INSTRUCTIONS TO FOLLOW:
Every line below that contains "text" is to be copied.

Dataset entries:
* * * * * * * * *

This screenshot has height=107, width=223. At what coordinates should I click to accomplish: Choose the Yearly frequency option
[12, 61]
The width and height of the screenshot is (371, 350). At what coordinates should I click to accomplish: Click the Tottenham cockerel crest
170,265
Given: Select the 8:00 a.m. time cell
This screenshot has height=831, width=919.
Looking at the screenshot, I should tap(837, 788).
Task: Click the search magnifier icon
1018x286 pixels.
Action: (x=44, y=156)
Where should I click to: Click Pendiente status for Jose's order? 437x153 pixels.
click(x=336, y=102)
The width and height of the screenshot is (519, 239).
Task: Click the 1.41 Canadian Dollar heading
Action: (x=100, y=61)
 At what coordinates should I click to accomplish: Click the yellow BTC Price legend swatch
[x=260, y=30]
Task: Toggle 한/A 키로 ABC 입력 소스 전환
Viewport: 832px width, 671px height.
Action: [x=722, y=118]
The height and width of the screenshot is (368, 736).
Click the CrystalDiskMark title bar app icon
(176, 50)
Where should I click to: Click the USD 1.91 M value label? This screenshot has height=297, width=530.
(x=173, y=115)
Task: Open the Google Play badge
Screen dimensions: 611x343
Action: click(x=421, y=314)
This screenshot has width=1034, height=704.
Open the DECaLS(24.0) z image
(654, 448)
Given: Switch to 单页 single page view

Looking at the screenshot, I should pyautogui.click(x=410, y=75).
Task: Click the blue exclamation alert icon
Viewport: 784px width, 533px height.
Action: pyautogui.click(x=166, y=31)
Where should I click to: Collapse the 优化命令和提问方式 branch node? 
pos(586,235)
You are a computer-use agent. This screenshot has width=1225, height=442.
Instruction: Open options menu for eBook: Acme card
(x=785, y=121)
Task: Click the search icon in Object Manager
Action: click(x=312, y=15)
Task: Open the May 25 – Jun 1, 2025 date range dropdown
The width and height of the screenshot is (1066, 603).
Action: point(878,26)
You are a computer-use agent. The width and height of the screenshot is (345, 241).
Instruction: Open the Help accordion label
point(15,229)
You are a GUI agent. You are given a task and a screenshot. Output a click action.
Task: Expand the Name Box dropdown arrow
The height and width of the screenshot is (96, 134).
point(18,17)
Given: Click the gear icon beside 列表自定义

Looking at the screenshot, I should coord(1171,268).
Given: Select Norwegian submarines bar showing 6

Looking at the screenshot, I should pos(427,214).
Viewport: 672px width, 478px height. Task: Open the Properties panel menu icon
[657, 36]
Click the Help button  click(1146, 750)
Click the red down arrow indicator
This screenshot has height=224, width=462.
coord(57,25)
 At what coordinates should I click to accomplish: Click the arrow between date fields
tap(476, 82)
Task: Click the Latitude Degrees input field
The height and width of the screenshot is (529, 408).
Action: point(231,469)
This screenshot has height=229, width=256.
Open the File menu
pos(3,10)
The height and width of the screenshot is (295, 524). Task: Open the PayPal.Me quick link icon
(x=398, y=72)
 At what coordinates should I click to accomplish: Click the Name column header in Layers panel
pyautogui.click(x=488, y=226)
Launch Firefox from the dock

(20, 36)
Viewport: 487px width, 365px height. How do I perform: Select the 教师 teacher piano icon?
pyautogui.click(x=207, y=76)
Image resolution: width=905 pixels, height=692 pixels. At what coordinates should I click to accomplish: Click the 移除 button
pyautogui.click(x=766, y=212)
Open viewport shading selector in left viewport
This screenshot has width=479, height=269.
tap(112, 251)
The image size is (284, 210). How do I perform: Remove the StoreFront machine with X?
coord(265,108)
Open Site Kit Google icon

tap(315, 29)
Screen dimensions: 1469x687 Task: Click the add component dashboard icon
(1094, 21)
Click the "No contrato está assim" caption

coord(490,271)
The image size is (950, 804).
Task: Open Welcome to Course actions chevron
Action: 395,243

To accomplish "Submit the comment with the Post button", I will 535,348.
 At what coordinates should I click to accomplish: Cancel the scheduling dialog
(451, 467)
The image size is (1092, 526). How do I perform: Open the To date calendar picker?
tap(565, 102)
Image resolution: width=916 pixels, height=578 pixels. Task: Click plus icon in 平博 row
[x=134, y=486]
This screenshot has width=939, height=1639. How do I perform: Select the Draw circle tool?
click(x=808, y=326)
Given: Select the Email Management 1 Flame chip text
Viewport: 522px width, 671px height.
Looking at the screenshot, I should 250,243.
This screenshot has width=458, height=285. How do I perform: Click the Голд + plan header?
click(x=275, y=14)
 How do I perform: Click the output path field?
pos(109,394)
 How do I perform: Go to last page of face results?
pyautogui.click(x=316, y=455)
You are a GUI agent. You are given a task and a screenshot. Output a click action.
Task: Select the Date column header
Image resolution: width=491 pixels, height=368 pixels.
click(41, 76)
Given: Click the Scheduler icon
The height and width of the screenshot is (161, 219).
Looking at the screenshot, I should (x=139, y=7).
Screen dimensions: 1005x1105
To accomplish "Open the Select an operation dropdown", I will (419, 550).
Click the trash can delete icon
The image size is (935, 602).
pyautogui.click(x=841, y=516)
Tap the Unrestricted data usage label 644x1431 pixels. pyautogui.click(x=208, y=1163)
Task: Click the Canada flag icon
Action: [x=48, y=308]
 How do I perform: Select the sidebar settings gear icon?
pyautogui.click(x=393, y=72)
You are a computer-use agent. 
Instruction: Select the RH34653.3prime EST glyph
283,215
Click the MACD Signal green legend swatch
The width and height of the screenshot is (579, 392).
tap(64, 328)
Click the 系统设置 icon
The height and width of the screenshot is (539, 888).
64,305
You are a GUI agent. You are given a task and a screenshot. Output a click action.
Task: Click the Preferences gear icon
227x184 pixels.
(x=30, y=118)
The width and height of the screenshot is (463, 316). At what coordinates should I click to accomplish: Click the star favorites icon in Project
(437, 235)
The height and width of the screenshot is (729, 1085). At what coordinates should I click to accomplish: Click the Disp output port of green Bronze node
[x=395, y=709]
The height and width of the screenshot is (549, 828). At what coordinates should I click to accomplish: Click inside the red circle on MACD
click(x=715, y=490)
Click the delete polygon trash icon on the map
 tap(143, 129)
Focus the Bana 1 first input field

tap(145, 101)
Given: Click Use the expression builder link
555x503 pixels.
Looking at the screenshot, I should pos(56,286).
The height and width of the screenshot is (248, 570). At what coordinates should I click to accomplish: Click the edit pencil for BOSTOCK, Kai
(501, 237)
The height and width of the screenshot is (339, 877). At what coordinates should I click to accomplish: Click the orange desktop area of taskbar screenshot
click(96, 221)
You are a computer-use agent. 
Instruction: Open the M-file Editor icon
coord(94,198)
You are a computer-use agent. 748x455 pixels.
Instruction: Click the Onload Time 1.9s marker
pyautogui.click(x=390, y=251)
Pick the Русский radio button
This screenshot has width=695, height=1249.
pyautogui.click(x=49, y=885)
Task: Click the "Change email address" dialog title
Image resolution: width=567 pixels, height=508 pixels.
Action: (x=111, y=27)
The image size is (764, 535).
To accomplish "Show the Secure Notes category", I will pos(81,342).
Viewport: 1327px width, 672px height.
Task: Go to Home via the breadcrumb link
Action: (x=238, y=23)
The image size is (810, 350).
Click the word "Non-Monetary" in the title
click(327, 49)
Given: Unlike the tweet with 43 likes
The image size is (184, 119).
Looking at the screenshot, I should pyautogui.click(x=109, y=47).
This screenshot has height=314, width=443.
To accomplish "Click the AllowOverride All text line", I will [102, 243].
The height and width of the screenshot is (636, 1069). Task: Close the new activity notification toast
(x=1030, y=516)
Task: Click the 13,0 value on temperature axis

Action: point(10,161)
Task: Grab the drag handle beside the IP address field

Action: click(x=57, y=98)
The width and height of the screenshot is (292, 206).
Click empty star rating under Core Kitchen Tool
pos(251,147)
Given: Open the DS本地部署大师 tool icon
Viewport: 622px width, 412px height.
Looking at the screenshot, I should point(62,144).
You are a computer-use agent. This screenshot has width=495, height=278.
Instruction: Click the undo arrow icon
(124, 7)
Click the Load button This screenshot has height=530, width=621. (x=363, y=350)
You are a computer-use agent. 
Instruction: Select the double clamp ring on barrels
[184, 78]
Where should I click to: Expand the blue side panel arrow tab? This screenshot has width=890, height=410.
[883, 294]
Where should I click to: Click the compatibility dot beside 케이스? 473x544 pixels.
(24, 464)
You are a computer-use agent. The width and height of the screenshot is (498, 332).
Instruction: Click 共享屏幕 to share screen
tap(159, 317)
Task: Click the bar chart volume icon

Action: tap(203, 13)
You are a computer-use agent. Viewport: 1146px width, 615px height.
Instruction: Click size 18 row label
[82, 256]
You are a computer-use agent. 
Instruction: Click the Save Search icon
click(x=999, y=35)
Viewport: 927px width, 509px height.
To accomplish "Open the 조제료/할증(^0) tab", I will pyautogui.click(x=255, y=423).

* * * * * * * * *

ANSWER TO THE PROBLEM:
Given: Select the Email Management 1 Flame chip text
To accomplish "Click the AllowOverride All text line", I will [102, 243].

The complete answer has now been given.